Ed ecco che con gli
Asylum Pyre mi torna alla mente quella definizione di Minipimer Metal che avevo coniato qualche tempo fa e, pur su coordinate diverse, ritrovo l'approccio spiazzante ed ingannevole degli ungheresi Subscribe. Un sacco di ingredienti e svariate influenze messe a ribollire nelle loro composizioni, e pure con lo stesso risultato: mi piacciono.
Già al loro quinto full length, gli
Asylum Pyre mettono in mostra un assortimento di idee che potrebbero essere venute in mente ad un Devin Townsend o ad un Serj Tankian alquanto alticci, e aprono le danze con quel corno ed i cori tribali di "
Virtual Guns" che in un bel crescendo accompagnano lo sferragliare delle voci dei due cantanti, quella feroce di
Johann Cadot (anche alla chitarra) e quella decisamente più armoniosa di
Oxy Hart, alias di Ombeline Duprat, nel gruppo solo dal precedente "N°4" (2019) ma che sin da subito dà prova della propria importanza nell'economia del sound della formazione francese. E lo conferma nei toni ammiccanti ed elettronici della seguente "
Fighters", che a dispetto del titolo preferisce puntare sulle melodie, per quanto arzigogolate e quasi Pop, più che provare ad accendere gli animi. Giusto per non farsi mancare nulla, ecco che su "
The True Crown (I Seek Your War)" si intrecciano arpeggi di chitarra acustica e suoni di flamenco, rimandi alla Nightwish ed un refrain fin troppo lezioso che cozzano con un cantato in growling ed un insistito guitarwork. E se di fronte alla manifesta polimorfia degli
Asylum Pyre, finiscono per non stupire quel mix tra Jazz, Funky, Soul e MetalCore che affiora da "

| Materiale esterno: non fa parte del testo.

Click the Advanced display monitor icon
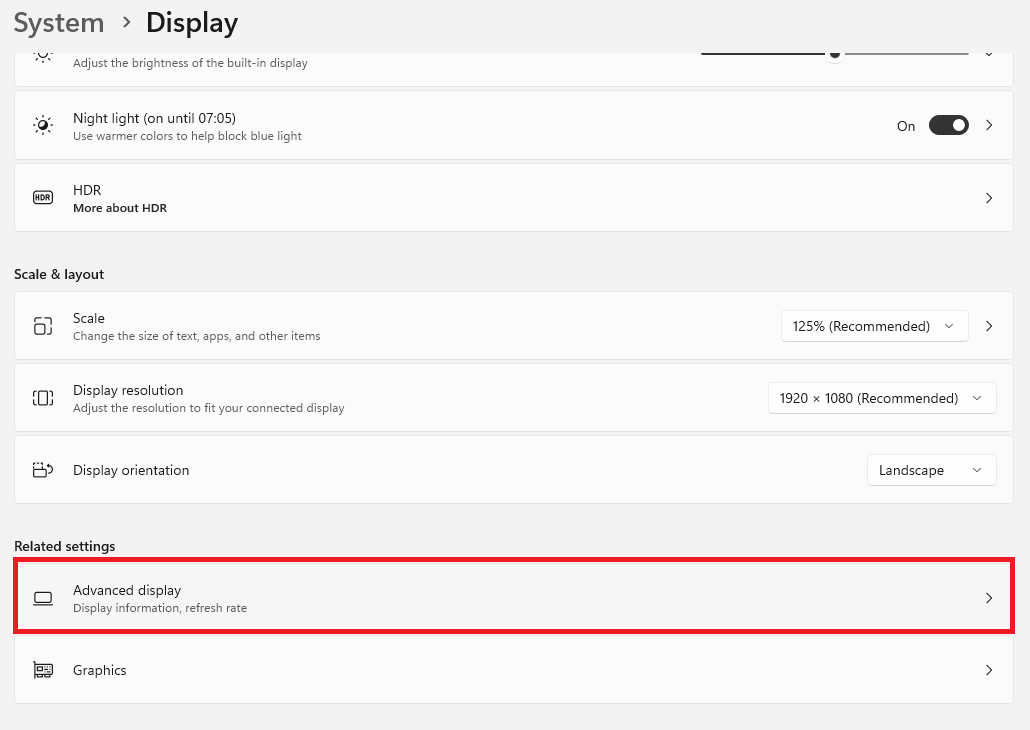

Happy Deathday" e tantomeno le tastiere spaziali di "
There, I Could Die", perché dovremmo poi storcere il naso ai rimandi a Lacuna Coil ed Evanescence che si avvertono su "
Sand Paths"?
No. Non dovremmo.
Infatti, gli
Asylum Pyre nel corso di "
Call Me Inhuman – The Sun – The Fight – Part 5" riescono - pur nel maelström sonoro che mettono in piedi - a non risultare né chiassosi né arruffoni, anzi le canzoni restano scorrevoli e vivaci, un mood che ritroviamo anche nella seconda metà dell'album, dove i due estremi sono rappresentati dall'incisività dell'accattivante "
The Nowhere Dance", con una marcata influenza da parte degli Stratovarius, che comunque gli
Asylum Pyre non si fanno scrupolo a stravolgere e piegare ai propri voleri, e la conclusiva "
Call Me Inhuman", breve ed acustico epilogo dove sintetizzatori e strumenti folk si accomiatano andando a riprendere le atmosfere dell'opener. Nel mezzo inciampiamo nelle indecifrabili "
A Teacher, a Scientist & a Diplomat" (si potrebbe provare con un Funky & Pop Metal), "
Underneath Heartskin" (e qui forse ci starebbe pure un Folk & Gothic AlternativeRockCore), e l'epica e quasi Prog "
Joy" (che si non fa mancare nemmeno un assalto di stampo Death Metal), mentre "
The Mad Fiddler" sfoggia un'inconsueta semplicità e linearità.
Un disco, a sorpresa, mai spigoloso o disturbante e che si approccia con l'intento ed il piacere di scoprirne sempre nuovi risvolti ed anfratti.